→ SELECTED PASSAGE
=-=-=-=-=
What The Bible Says About Festivals

Festivals confront Christians at every turn.  At home, their families observe them as part of their traditions.  Some schools and workplaces officially celebrate them.  Socially, their friends invite them to join in their festivities.  Christians ought to know which festival they can participate in and which to keep away from.  The guide is of course the Bible and here are the basic principles distilled from it. 

There are two types of festivals: religious and cultural.  Religious festivals are held in honour of deities or to perform religiously significant rituals.  Cultural festivals commemorate momentous events or heroes of the community, or celebrate joyous occasions such as harvest-time and change to benign season.

God himself instituted seven religious festivals for the Israelites.  They are laid down in Leviticus 23 as the (1) Feast of Passover, (2) Feast of Unleavened Bread, (3) Feast of First Fruits, (4) Feast of Pentecost (also called Feast of Harvest[1] and Feast of Weeks[2]), (5) Feast of Trumpets, (6) Day of Atonement, and (7) Feast of Tabernacles (also known as Feast of Ingathering[3] and Feast of Yahweh[4]).  Christians are not bound to observe them.  Romans 14:4-13 says:

Who are you to pass judgment on the servant of another? It is before his own master that he stands or falls. And he will be upheld, for the Master is able to make him stand.  One man esteems one day as better than another, while another man esteems all days alike. Let every one be fully convinced in his own mind.  He who observes the day, observes it in honor of the Lord. … Why do you pass judgment on your brother? Or you, why do you despise your brother? For we shall all stand before the judgment seat of God; … So each of us shall give account of himself to God.  Then let us no more pass judgment on one another, but rather decide never to put a stumbling block or hindrance in the way of a brother.”
=-=-=-=-=
→ MATERIAL PROVIDED

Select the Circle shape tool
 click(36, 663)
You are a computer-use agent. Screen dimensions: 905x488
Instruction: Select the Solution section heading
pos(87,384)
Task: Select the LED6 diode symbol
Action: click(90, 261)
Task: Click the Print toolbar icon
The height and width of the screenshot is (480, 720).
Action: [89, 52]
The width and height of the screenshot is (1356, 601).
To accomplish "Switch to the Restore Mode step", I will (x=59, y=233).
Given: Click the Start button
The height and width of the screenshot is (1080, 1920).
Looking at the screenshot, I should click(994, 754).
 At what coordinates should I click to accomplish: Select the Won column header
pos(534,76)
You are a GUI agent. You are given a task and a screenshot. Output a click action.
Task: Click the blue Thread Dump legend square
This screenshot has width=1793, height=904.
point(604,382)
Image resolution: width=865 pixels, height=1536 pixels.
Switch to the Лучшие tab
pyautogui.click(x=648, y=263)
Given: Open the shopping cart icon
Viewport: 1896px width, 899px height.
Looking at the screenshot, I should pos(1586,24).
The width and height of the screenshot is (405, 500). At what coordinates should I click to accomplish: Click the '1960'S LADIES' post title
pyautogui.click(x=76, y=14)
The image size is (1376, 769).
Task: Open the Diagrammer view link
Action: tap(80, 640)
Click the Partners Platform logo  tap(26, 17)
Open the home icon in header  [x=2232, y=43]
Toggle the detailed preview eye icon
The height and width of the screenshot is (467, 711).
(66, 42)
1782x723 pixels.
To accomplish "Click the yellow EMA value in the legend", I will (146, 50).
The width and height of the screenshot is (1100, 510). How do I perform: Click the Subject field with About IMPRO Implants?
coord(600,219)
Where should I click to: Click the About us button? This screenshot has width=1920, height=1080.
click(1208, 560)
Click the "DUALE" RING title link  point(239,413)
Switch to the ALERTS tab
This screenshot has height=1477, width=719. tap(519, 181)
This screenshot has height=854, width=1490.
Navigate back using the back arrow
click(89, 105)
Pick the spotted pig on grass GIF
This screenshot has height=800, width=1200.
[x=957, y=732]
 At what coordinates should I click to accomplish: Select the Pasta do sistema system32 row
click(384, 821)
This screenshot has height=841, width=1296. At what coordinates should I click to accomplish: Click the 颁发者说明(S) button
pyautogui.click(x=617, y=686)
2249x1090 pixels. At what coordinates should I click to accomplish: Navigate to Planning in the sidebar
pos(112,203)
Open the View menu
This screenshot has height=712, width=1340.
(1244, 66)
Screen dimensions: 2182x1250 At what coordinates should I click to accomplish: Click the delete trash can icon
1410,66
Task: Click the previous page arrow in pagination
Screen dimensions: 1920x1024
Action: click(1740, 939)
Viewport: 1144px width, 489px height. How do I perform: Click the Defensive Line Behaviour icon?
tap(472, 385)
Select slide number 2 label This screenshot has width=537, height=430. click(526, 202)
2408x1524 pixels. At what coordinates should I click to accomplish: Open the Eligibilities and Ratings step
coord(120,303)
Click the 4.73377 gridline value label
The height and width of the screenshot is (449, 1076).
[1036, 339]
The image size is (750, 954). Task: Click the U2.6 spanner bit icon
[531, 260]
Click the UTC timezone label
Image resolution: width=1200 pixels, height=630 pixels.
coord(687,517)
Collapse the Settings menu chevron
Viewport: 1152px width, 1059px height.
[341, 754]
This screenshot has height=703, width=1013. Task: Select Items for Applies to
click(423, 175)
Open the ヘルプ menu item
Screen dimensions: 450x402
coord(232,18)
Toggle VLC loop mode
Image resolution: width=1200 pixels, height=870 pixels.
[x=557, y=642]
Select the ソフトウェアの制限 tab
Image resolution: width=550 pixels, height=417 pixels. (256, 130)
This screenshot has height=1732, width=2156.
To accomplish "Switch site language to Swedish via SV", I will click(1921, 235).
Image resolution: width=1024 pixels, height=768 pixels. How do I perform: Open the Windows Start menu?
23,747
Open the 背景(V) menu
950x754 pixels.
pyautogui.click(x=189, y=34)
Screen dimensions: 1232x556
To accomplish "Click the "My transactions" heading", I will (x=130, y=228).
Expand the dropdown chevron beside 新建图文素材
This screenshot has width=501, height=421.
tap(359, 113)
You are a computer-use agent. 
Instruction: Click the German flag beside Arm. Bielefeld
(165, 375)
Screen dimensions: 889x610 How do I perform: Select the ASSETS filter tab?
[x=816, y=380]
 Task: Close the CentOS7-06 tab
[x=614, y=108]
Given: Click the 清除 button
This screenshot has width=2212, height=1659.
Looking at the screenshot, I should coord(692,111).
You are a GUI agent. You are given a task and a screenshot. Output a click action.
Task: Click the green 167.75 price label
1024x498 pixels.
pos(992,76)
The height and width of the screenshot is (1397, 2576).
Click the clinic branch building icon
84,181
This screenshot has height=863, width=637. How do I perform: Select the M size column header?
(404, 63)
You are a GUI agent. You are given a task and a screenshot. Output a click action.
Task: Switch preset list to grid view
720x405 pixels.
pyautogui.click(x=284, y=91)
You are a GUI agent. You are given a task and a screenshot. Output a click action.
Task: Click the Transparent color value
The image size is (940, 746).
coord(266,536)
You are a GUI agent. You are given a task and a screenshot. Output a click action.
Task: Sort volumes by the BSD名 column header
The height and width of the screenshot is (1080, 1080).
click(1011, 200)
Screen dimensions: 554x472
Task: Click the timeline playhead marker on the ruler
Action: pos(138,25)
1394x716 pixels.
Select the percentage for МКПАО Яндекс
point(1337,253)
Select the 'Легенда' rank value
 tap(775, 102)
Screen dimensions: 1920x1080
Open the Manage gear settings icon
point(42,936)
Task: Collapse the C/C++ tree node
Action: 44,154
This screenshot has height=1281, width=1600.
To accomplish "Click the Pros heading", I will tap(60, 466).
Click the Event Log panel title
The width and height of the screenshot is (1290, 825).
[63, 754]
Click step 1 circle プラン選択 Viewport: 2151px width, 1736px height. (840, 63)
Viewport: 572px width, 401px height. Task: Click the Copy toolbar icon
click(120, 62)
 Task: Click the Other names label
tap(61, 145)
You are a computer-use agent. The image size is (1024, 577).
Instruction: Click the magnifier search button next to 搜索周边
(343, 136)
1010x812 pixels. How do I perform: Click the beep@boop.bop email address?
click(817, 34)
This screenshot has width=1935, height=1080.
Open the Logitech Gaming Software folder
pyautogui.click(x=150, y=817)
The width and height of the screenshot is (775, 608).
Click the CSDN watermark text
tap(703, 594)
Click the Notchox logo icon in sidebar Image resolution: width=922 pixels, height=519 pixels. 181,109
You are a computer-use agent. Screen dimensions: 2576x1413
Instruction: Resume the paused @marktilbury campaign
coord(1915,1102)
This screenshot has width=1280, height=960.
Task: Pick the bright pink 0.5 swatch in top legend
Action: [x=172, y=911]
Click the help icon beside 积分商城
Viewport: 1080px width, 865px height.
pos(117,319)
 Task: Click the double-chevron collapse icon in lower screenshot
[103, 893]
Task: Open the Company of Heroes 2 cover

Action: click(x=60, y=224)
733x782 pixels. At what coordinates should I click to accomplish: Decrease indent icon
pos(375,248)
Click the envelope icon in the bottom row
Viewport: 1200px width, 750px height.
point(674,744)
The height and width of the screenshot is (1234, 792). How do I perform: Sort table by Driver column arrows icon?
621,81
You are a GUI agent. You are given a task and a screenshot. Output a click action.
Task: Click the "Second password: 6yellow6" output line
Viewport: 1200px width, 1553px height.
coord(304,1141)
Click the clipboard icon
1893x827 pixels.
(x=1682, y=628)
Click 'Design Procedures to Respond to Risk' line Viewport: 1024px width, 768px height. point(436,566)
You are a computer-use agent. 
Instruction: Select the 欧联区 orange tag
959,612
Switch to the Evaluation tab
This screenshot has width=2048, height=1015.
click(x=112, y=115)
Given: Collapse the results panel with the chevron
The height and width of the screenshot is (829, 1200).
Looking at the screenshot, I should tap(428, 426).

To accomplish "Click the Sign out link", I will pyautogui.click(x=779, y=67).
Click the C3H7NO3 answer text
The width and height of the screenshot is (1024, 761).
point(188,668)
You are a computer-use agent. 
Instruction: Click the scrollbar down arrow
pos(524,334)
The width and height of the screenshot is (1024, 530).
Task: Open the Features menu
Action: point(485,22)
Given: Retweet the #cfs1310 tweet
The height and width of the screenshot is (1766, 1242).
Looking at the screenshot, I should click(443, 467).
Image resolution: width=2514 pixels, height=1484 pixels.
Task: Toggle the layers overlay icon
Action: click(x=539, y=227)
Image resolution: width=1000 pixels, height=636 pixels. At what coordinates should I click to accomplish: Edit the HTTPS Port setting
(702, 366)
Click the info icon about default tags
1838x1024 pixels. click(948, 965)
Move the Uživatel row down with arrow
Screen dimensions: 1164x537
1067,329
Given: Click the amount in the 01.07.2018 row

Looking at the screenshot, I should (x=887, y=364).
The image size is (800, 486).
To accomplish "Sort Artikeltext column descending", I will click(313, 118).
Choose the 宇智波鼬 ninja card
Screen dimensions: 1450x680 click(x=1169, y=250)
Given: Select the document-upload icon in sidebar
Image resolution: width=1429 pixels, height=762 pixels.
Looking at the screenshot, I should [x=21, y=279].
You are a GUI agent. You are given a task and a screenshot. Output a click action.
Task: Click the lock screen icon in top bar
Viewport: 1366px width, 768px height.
=-=-=-=-=
→ PARTS OF THE EXERCISE
A: Reproduce the stretch of the festivals text from "What The Bible" through "to benign season.", swapping "Christians" for "believers".
B: According to the festivals text, what two other names does the Feast of Pentecost go by?

→ RESPONSES TO THE EXERCISE
A:
What The Bible Says About Festivals

Festivals confront believers at every turn.  At home, their families observe them as part of their traditions.  Some schools and workplaces officially celebrate them.  Socially, their friends invite them to join in their festivities.  believers ought to know which festival they can participate in and which to keep away from.  The guide is of course the Bible and here are the basic principles distilled from it. 

There are two types of festivals: religious and cultural.  Religious festivals are held in honour of deities or to perform religiously significant rituals.  Cultural festivals commemorate momentous events or heroes of the community, or celebrate joyous occasions such as harvest-time and change to benign season.

B: Feast of Harvest and Feast of Weeks